Jyoti Joshi is Head–South Asia at the Center for Disease Dynamics, Economics & Policy and an adjunct professor at Amity Institute of Public Health, Amity University, Noida, India. She is a medical doctor with specialization in community medicine and infectious diseases. She worked with government health programs for more than 18 years, and her research areas of interest are antimicrobial resistance (AMR), vaccines and infectious diseases, and health systems. As the South Asia lead for the Global Antibiotic Research Partnership (GARP) project, she supported the development and establishment of in-country policy analysis and policy development capacity to address AMR in low- and middle-income countries in Asia. She also worked with World Health Organization to undertake a country case study (Nepal) and develop global guidance for taking National Action Plans for AMR from paper to implementation by integrating AMR-sensitive and AMR-specific approaches within existing health programs.
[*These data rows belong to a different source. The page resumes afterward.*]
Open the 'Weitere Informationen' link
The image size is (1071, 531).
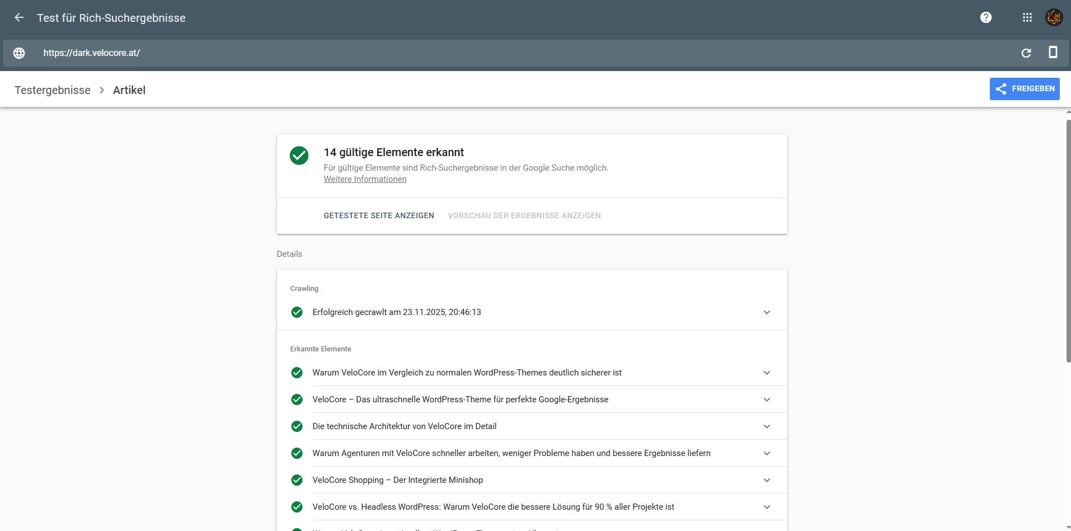click(365, 179)
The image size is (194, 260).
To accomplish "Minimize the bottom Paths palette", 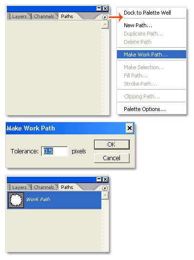I will click(x=99, y=179).
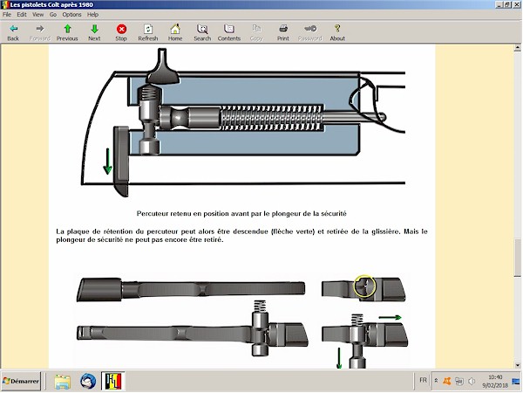Image resolution: width=523 pixels, height=393 pixels.
Task: Show the Contents panel
Action: [x=229, y=32]
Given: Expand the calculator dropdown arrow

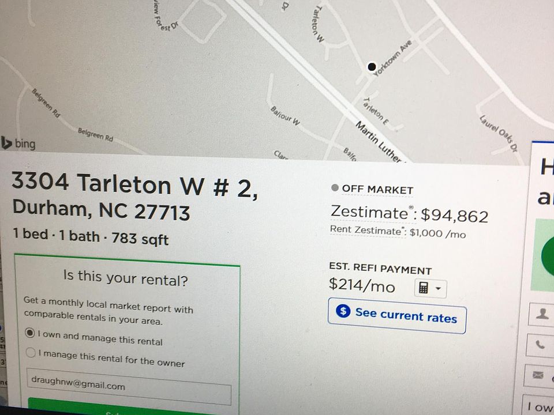Looking at the screenshot, I should [x=438, y=288].
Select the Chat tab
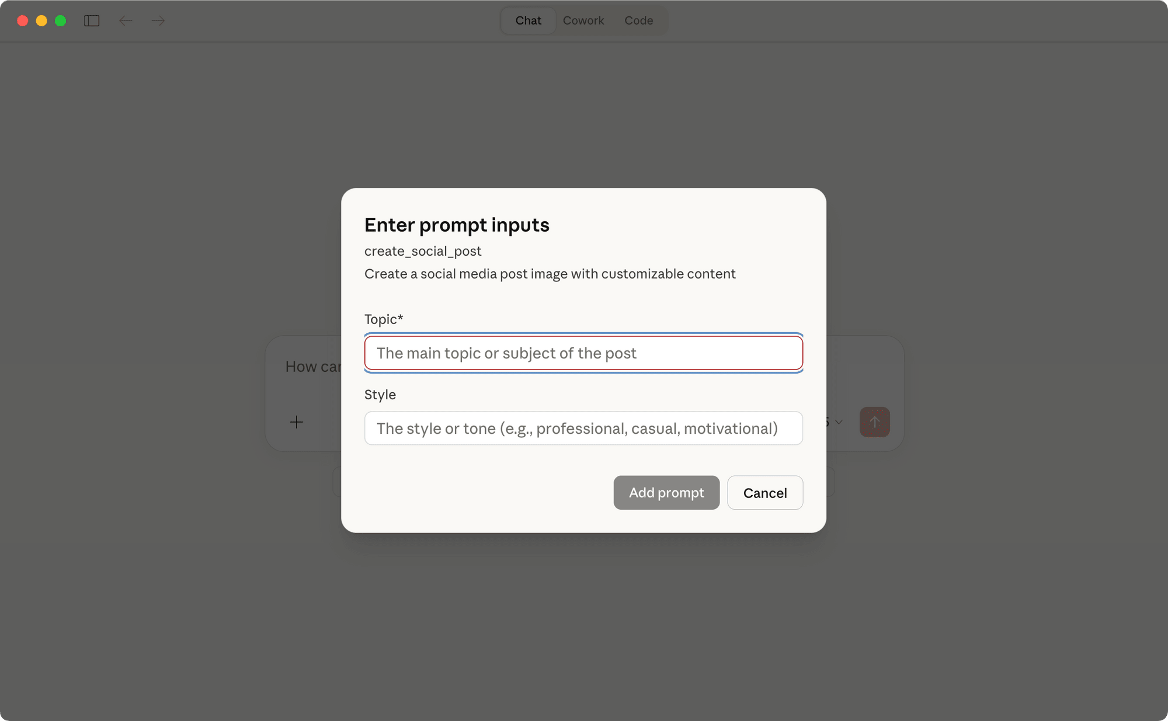 tap(527, 20)
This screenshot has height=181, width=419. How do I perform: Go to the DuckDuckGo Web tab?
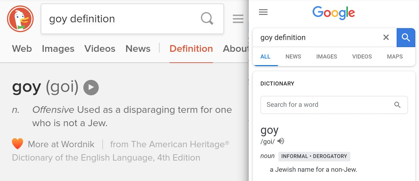tap(22, 49)
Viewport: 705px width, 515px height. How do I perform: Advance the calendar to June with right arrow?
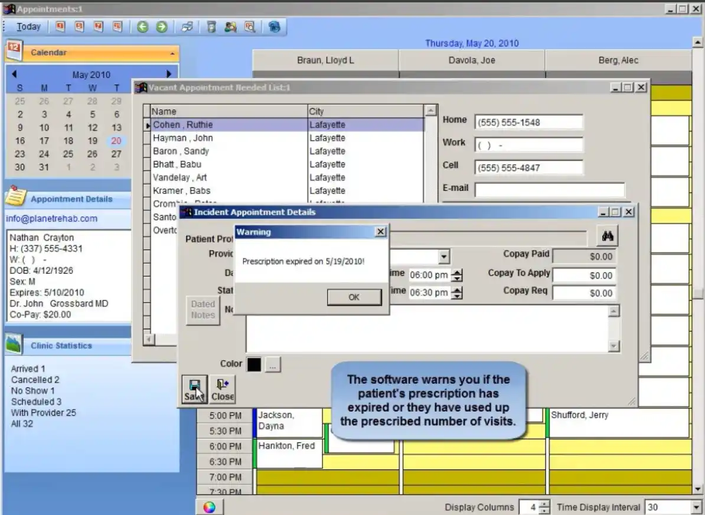tap(169, 73)
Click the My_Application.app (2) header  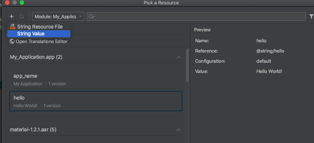point(36,57)
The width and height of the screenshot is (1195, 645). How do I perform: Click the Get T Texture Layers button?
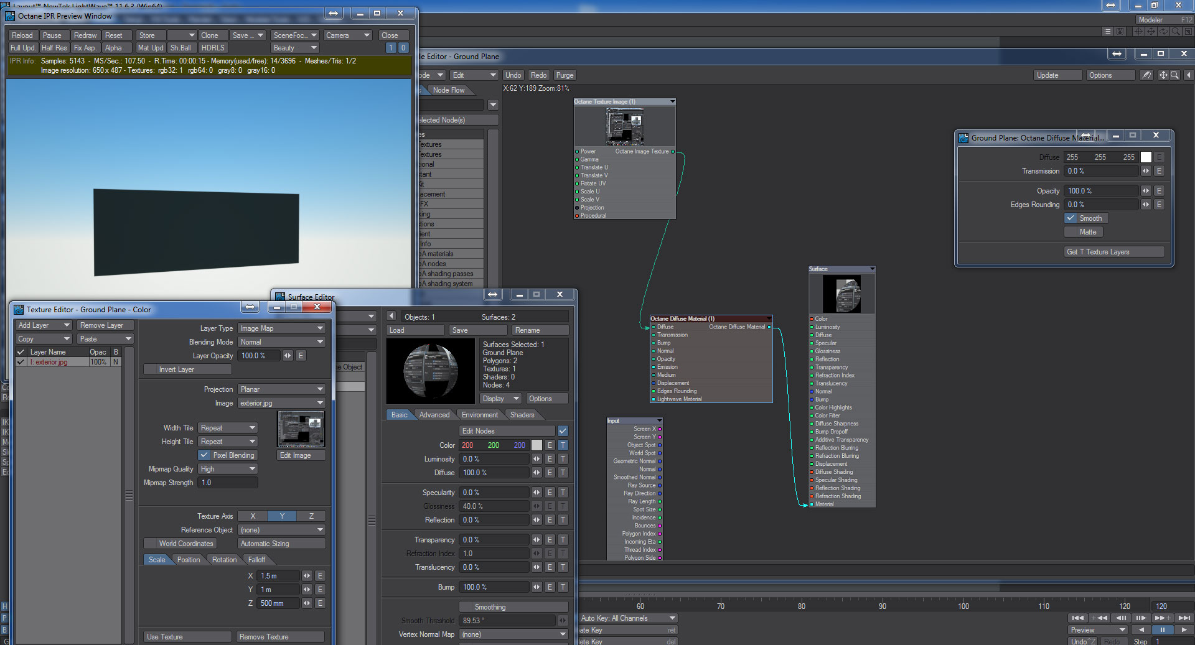tap(1113, 252)
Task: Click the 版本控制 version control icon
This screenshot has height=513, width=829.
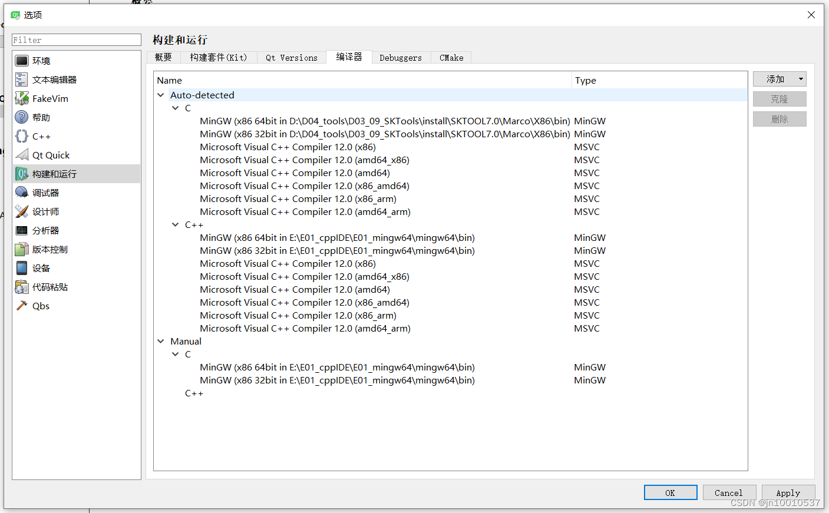Action: pyautogui.click(x=22, y=249)
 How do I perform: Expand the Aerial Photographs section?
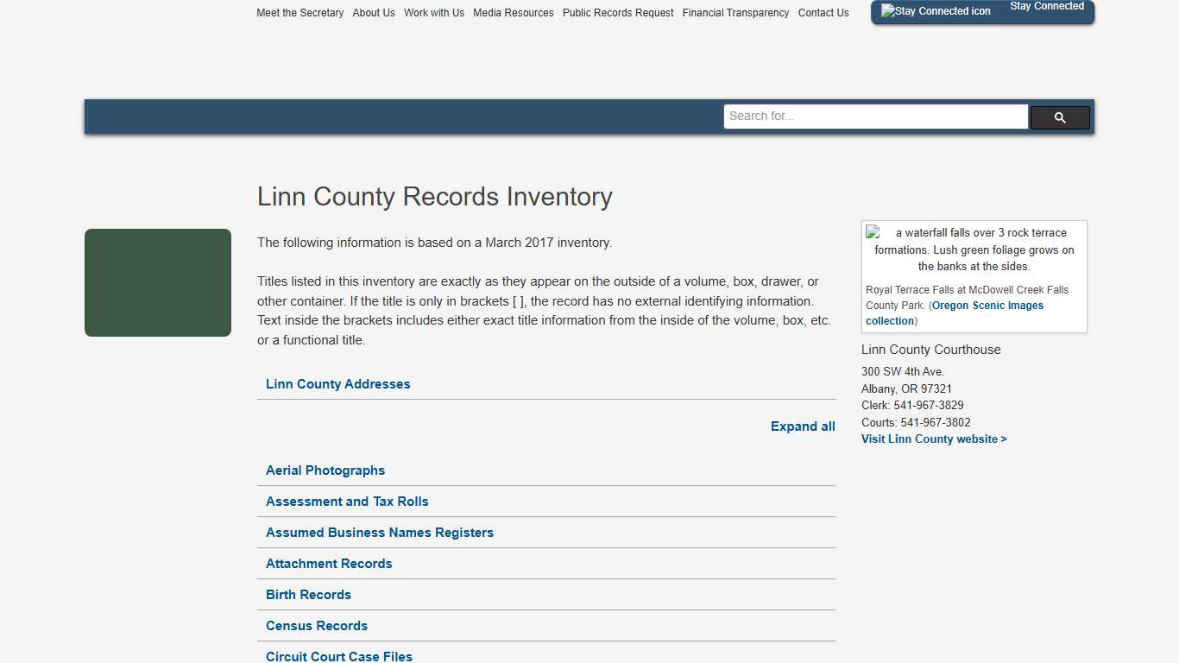tap(325, 470)
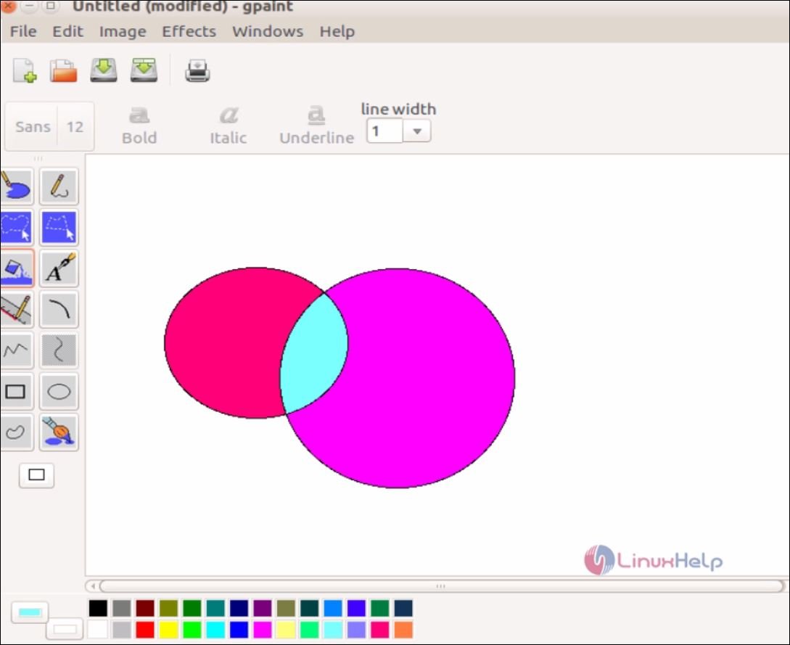Switch to the lasso selection tool
790x645 pixels.
[17, 227]

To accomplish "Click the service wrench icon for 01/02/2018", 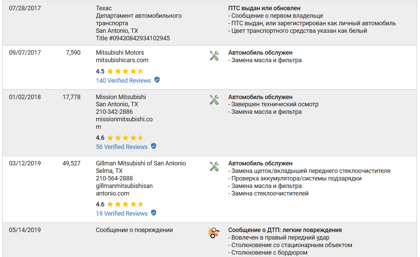I will point(214,100).
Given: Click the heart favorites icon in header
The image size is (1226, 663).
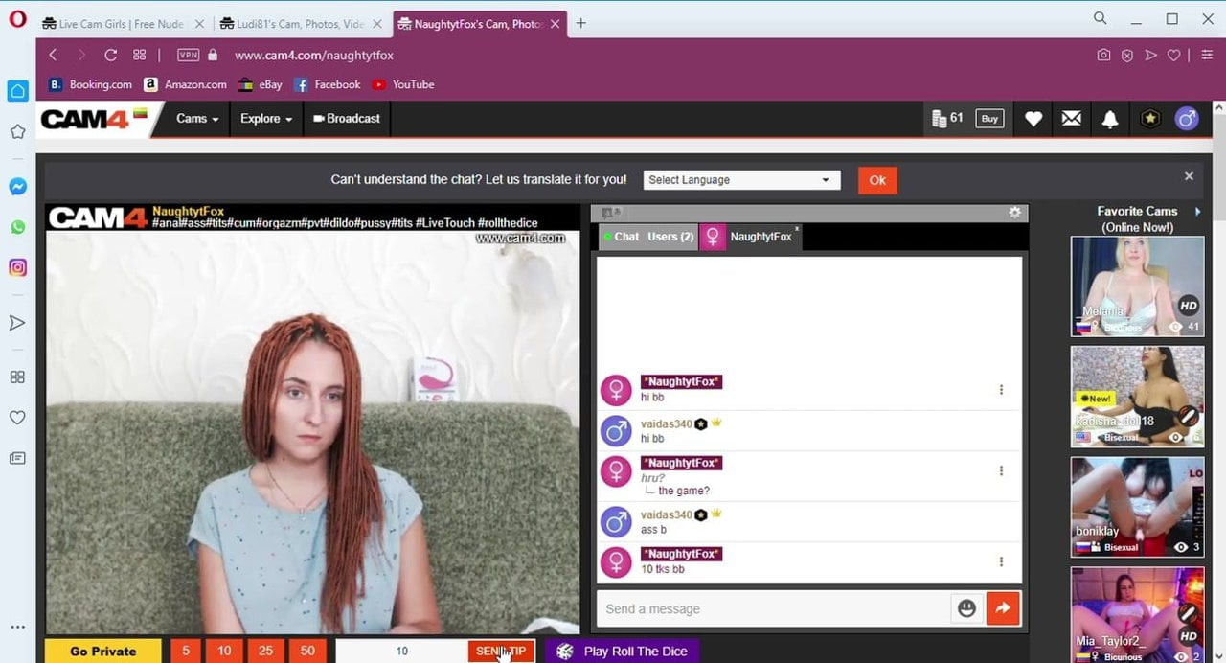Looking at the screenshot, I should [x=1033, y=119].
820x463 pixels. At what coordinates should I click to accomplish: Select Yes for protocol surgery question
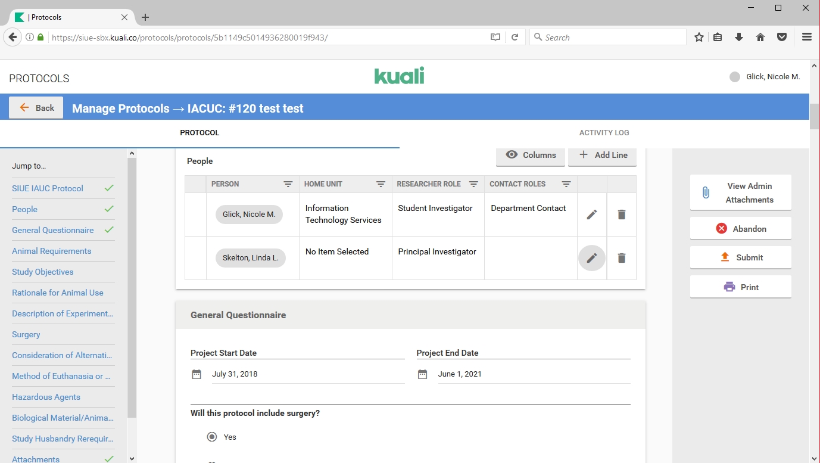212,437
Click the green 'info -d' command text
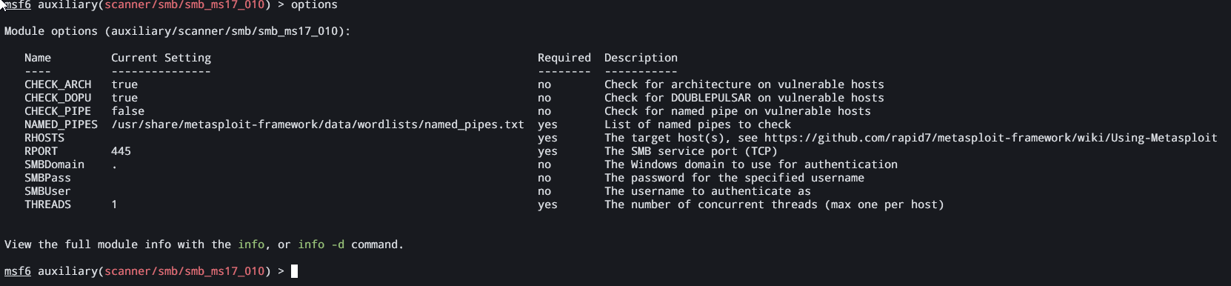The height and width of the screenshot is (286, 1231). (321, 245)
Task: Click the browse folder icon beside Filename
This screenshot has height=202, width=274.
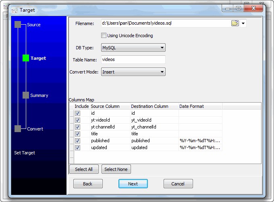Action: click(235, 23)
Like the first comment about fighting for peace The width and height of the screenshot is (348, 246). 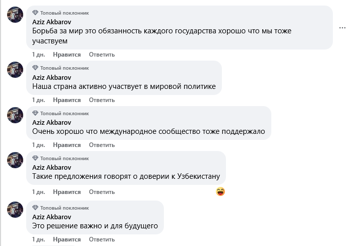click(x=67, y=55)
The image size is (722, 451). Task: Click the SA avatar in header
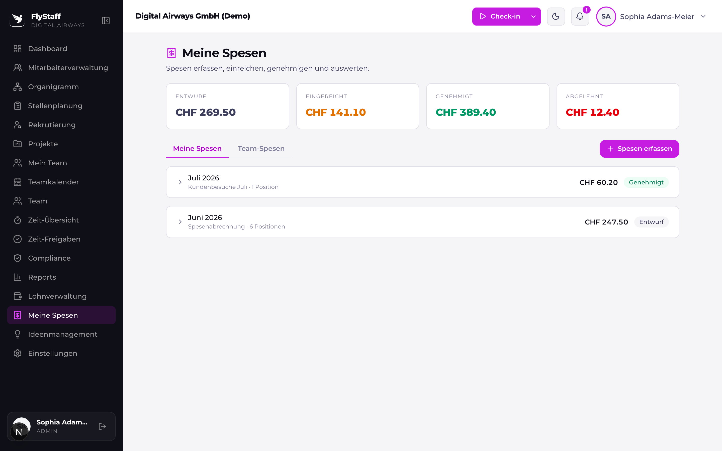click(606, 16)
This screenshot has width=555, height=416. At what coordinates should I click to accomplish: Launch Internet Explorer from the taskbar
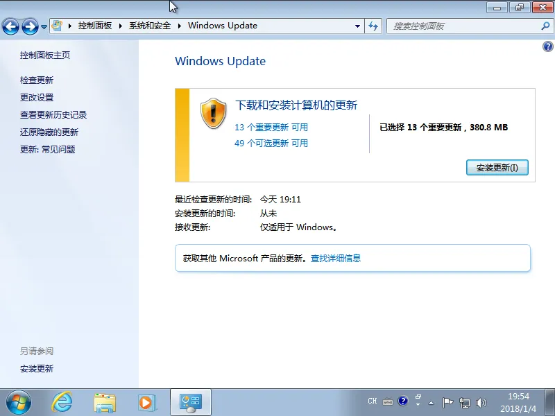click(62, 401)
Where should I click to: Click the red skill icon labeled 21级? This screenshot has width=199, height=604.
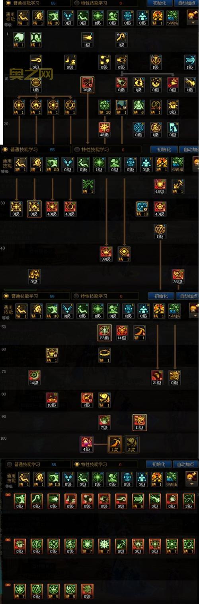click(157, 378)
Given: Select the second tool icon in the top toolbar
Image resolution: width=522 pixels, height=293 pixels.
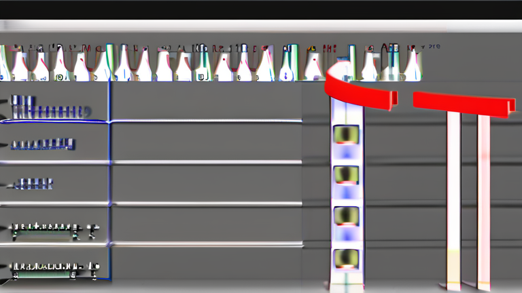Looking at the screenshot, I should click(20, 65).
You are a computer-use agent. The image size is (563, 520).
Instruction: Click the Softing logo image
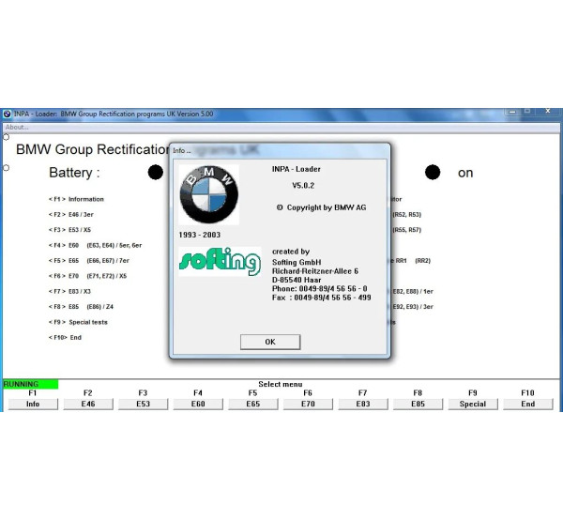(x=220, y=262)
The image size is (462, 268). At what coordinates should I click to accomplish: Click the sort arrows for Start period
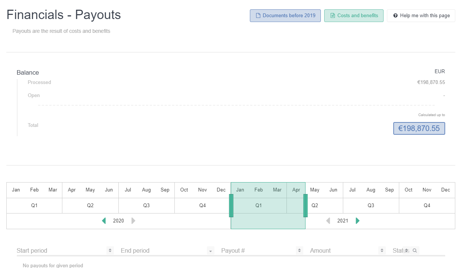[x=110, y=251]
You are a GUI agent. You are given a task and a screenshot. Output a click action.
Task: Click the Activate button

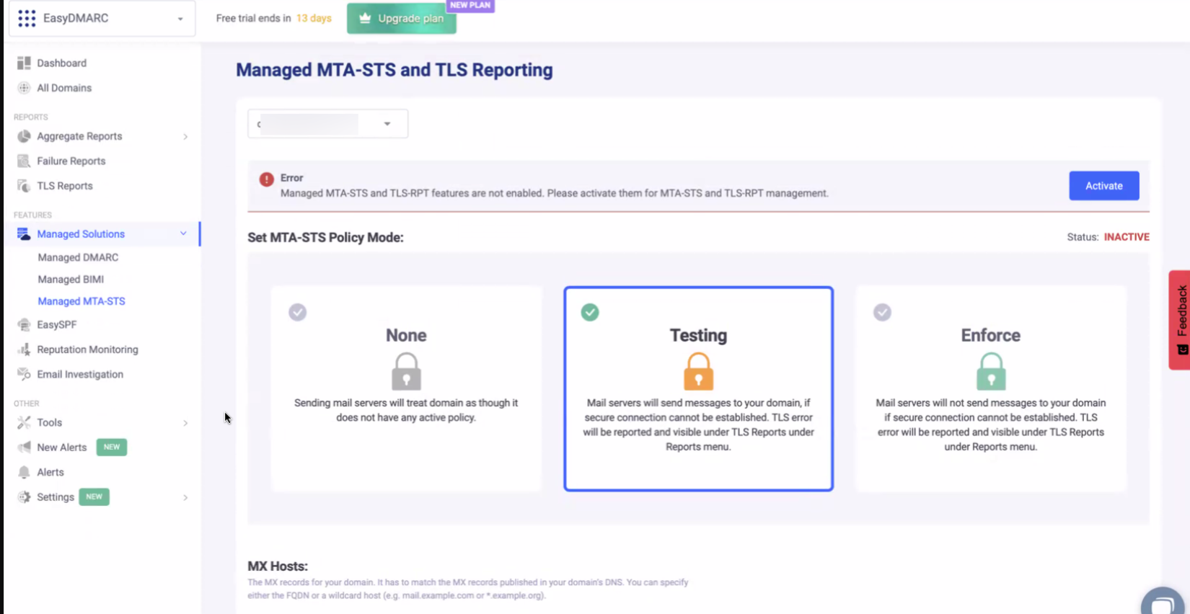[x=1103, y=186]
Direk Limmathurotsakul received his medical degree from Chulalongkorn University, Thailand. He completed his master’s degree in medical statistics from the London School of Hygiene & Tropical Medicine and Ph.D. in life and biomolecular sciences from Open University, UK. He is the Head of Microbiology at Mahidol-Oxford Tropical Medicine Research Unit, Mahidol University. Antimicrobial resistance is also one of Direk’s main research areas. By integrating routinely collected data from a range of databases, he estimated that around 19,000 excess deaths are caused by multidrug-resistant bacteria in Thailand each year. From 2014 to 2016, he led a large epidemiological study to determine the causes of community-acquired sepsis in Thailand, Vietnam, and Indonesia. He also visited the microbiology laboratories of all 13 study sites. He showed that the underuse of bacterial cultures is a critical issue in low- and middle-income countries, which may lead to an underestimation and underreporting of the incidence of antimicrobial-resistant infections.

H. Rogier van Doorn is a clinical microbiologist from the Netherlands (University of Amsterdam). He moved to Vietnam in 2007, where he first headed the Emerging Infections group and led research programs on influenza and hand, foot, and mouth disease at the Oxford University Clinical Research Unit (OUCRU) in Ho Chi Minh City. In 2015, he became the director of the OUCRU unit in Hanoi, which leads multidisciplinary research on antimicrobial resistance, which includes the entire spectrum from laboratory diagnostics, clinical and community intervention trials, public engagement, and implementation research to policy influencing with the responsible ministries. He was the principal investigator of the Fleming Fund Vietnam pilot grant and helped establish a surveillance network for antimicrobial resistance of 16 hospitals that was given national status by the Ministry of Health Viet Nam and a reference laboratory for antimicrobial resistance at the National Hospital of Tropical Diseases.